* _TASKS_
1) Can you quote the forum post about a biting puppy, starting at "I just got married" and ending at "A BIG PROBLEM>>>>>BITTING!!!!!!!!"?
2) Could you turn the paragraph of the biting-puppy forum post that begins "We have him on a good routine" into a short list that keeps its main facts?
3) Would you continue the forum thread about the biting puppy from where it stops?

* _TEXT PASSAGE_
# Bitting



## monkey (May 10, 2005)

I just got married and for my wedding present I received my BUCK. He is a Blondie. I got to pick him out. He was the largest and most lovable one out of the litter. 
We have him on a good routine .... For bedtime he is in the garage.. I let him out in the morning to say hello... then he goes out for the day until we get home from work. Then we take him for a walk and he remands in the house with us until bed time... then back out in the garage. We are doing the garage thing until he is totally Porte trained. He is know 11 weeks old. And the potty training is going well!!! 
BUT I HAVE A BIG PROBLEM>>>>>BITTING!!!!!!!! 
I know he is a puppy but he has torn my hands up. I have bought him several toys and he chews on them BUT he LOVES to chew on me also!!! For my wedding my hands and arms looked really bad!! WHAT can I do?? I Love Him but I cant take the chewing. Can anyone give some advice??? 
I have always had dogs but this is the first one to do like this. 
HELP


----------



## mainegirl (May 2, 2005)

* _LISTED ENTRIES_
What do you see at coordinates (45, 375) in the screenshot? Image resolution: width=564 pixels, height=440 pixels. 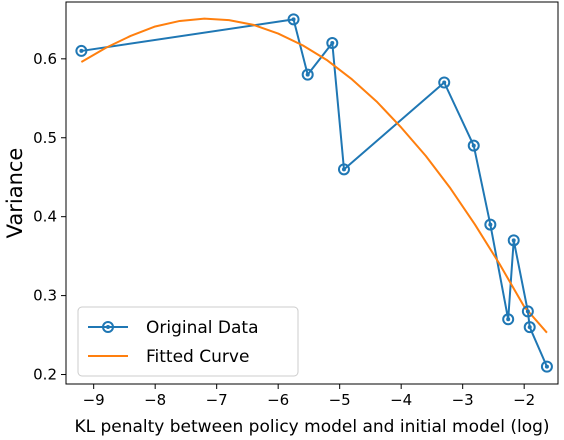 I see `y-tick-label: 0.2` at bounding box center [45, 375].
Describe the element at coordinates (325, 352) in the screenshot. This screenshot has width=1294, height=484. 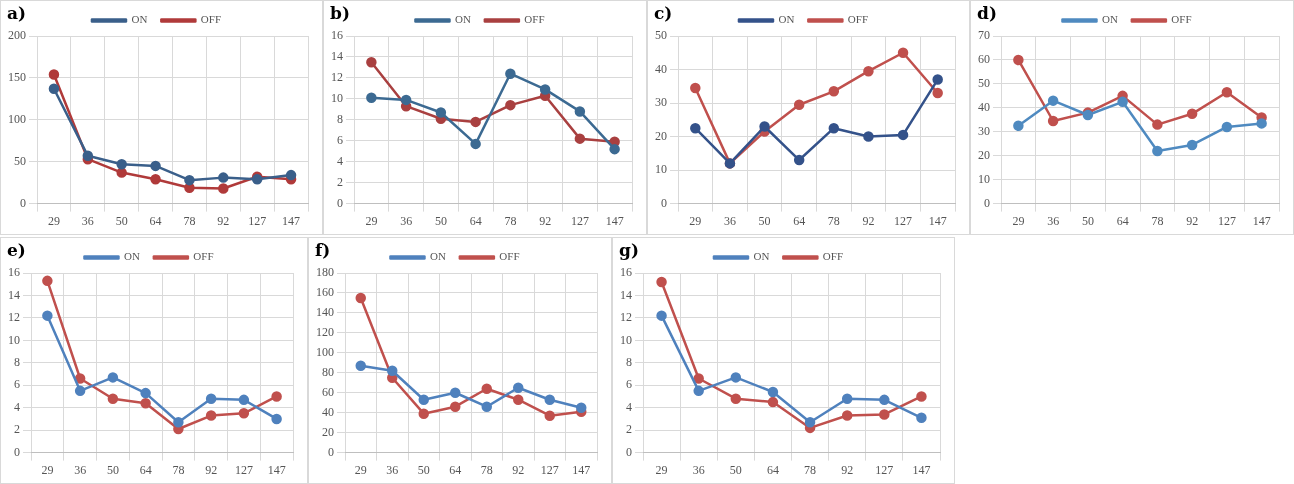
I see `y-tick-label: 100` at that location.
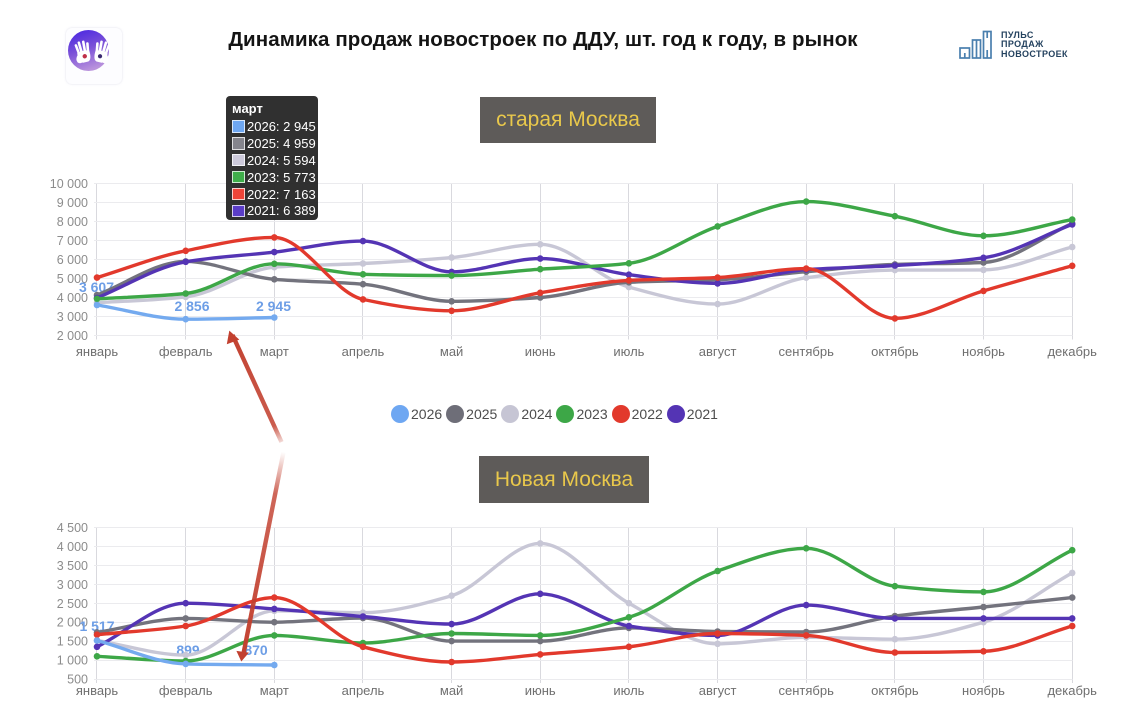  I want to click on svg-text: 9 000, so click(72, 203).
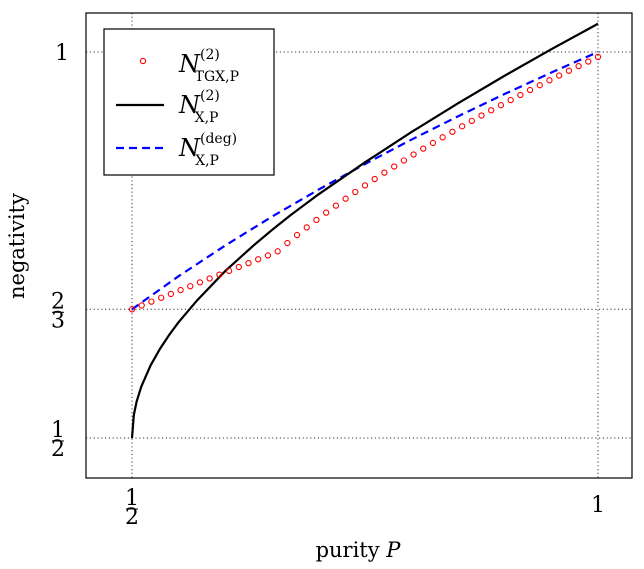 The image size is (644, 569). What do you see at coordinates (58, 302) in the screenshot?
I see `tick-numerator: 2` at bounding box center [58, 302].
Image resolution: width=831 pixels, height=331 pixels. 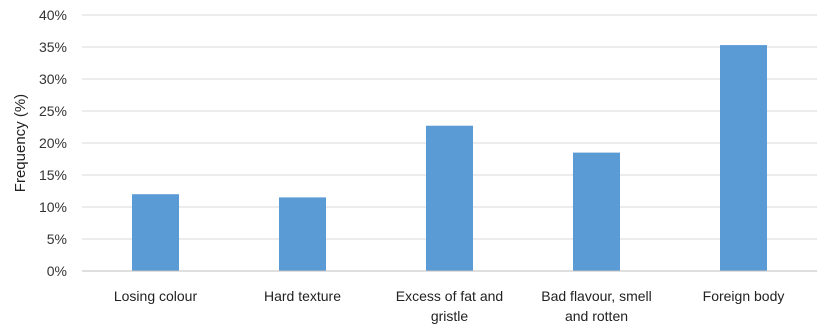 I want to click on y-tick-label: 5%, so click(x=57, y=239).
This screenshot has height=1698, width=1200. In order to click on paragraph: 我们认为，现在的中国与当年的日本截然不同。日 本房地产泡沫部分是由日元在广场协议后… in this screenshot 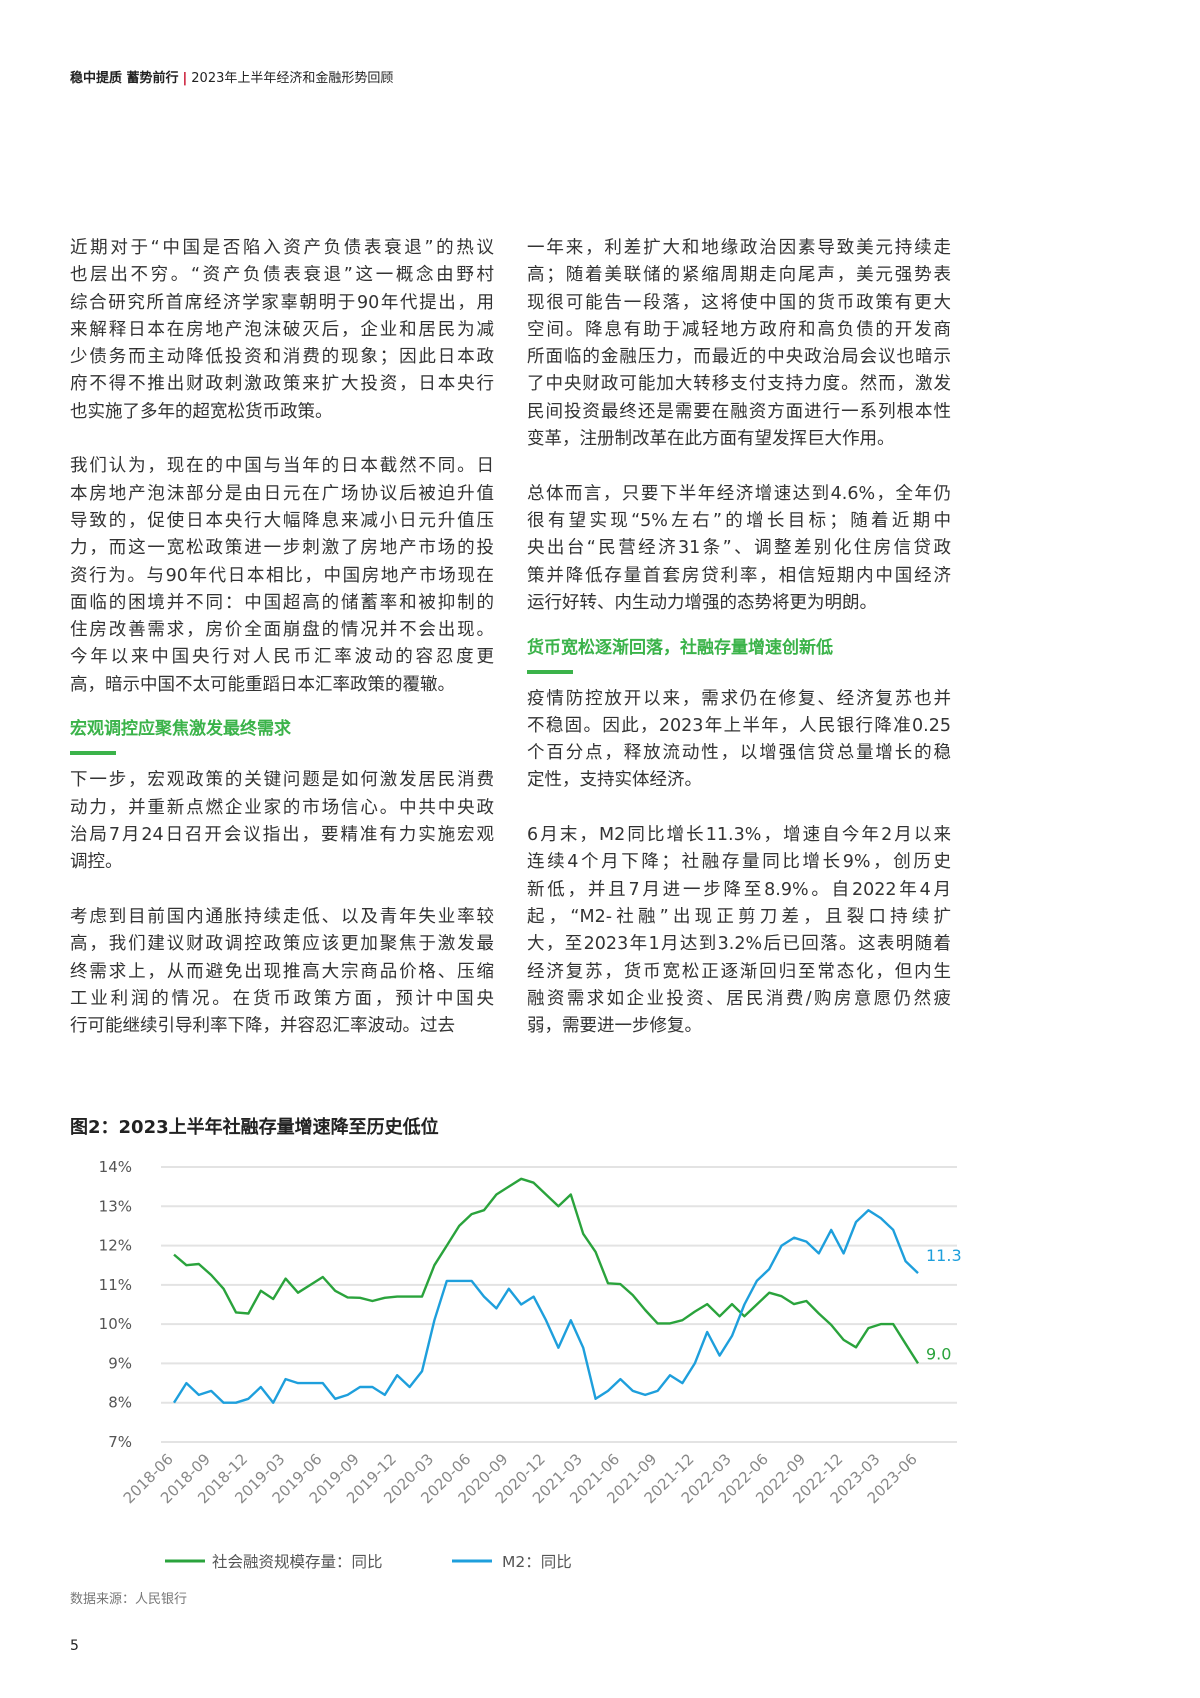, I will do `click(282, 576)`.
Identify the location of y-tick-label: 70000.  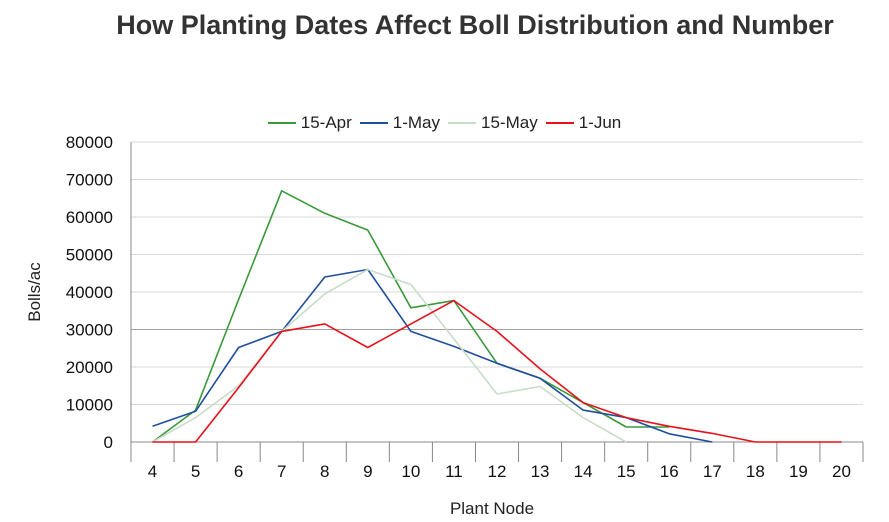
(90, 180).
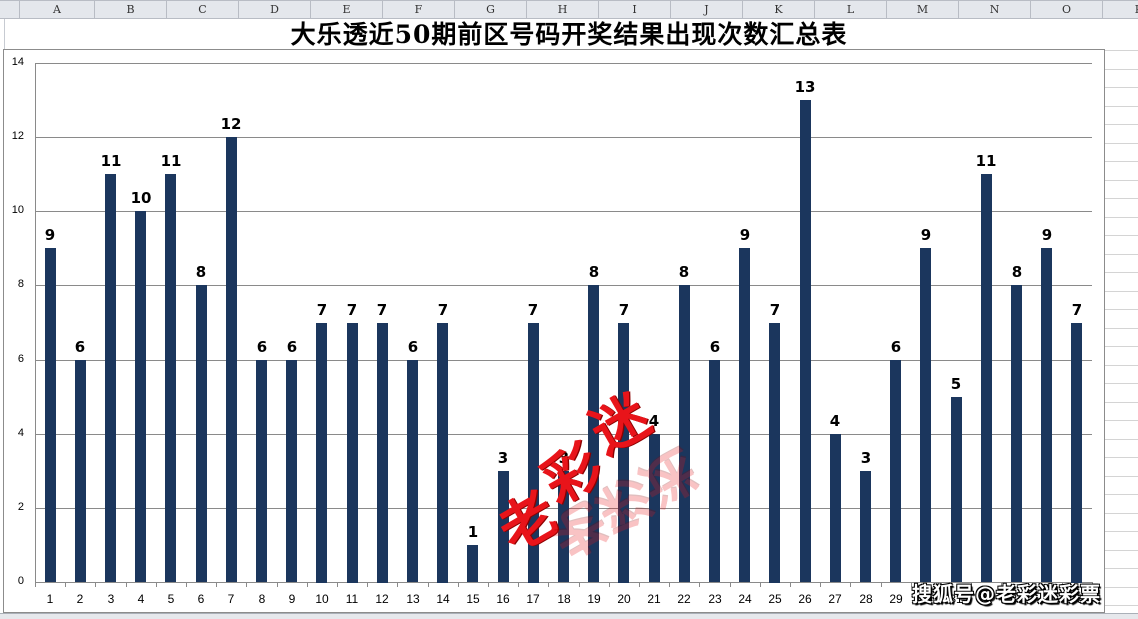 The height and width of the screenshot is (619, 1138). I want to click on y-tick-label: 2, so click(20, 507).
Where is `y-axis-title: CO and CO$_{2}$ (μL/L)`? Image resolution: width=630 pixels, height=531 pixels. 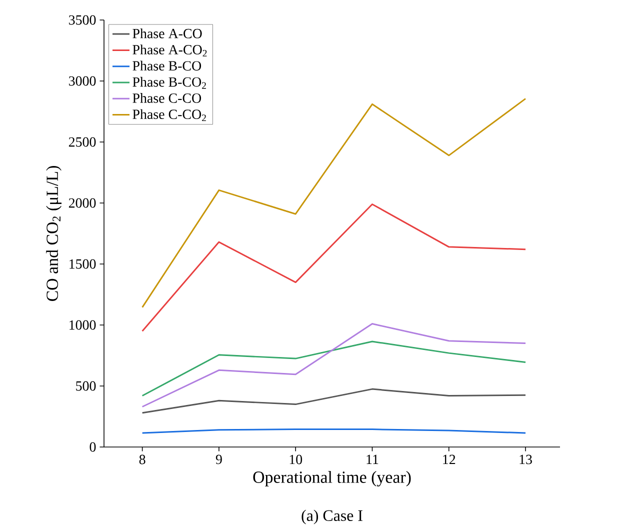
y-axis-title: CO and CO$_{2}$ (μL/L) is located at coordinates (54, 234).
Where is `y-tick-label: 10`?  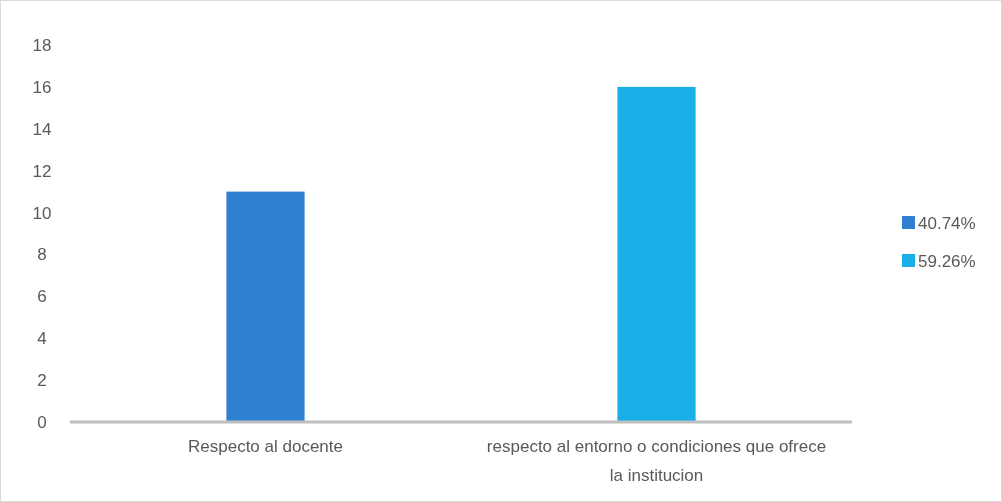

* _ANSWERS FOR EACH ITEM_
1)
I just got married and for my wedding present I received my BUCK. He is a Blondie. I got to pick him out. He was the largest and most lovable one out of the litter. 
We have him on a good routine .... For bedtime he is in the garage.. I let him out in the morning to say hello... then he goes out for the day until we get home from work. Then we take him for a walk and he remands in the house with us until bed time... then back out in the garage. We are doing the garage thing until he is totally Porte trained. He is know 11 weeks old. And the potty training is going well!!! 
BUT I HAVE A BIG PROBLEM>>>>>BITTING!!!!!!!!

2)
- He sleeps in the garage at bedtime.
- In the morning he is let out to say hello, then stays outside for the day until the owners get home from work.
- In the evening he goes for a walk and stays in the house until bedtime, then goes back to the garage.
- The garage arrangement will continue until he is fully potty trained.
- He is 11 weeks old, and potty training is going well.

3)
Bitter apple, put it on your hands and he won't want to bite you. Keep using it and after awhile he will not be biting. It is also a stage they go through with puppy teeth, etc.


----------



## me2 (May 13, 2005)

When he starts biting say "no" in a firm voice and walk away. This will show him that biting is not acceptable.


----------



## Goldenluv (Apr 13, 2005)

Just like a baby he's teething and this will continue until his adult teeth have finally "set", the urge to chew is normal through 18 months of age or so. 
The easiest and simplest thing to do when a puppy's needle-sharp teeth touch your skin is let out a high-pitched OW-W! and then, immediately, STOP
PLAYING WITH THE PUPPY. No scruff shake, no "bad dog," just a shriek of
anguish and a cessation of interaction. This is the human analog of what the other pups in the litter would do when one of them decides to chew on a tender ear. 
And try to give the puppy alternative 'toys' to chew on!


----------



## timberwolfe (Apr 15, 2005)

It is a stage that will pass, but it is important to try to control it now. Lous OUCH, turning your back and stopping play.

Give them lots of interesting toys. While teething you can freeze a wet cloth and give them that to chew on.


----------



## monkey (May 10, 2005)

Thank everyone for their advice. 

He is getting better with time and I do stop playing with him, and I do talk in a stern voice and say ouch, and tell him NO!!! I think I have bought him every toy at WallMart. He uses them, so that is a good thing. If anymore advice I am all ears!!!


----------



## Cellia (Apr 15, 2005)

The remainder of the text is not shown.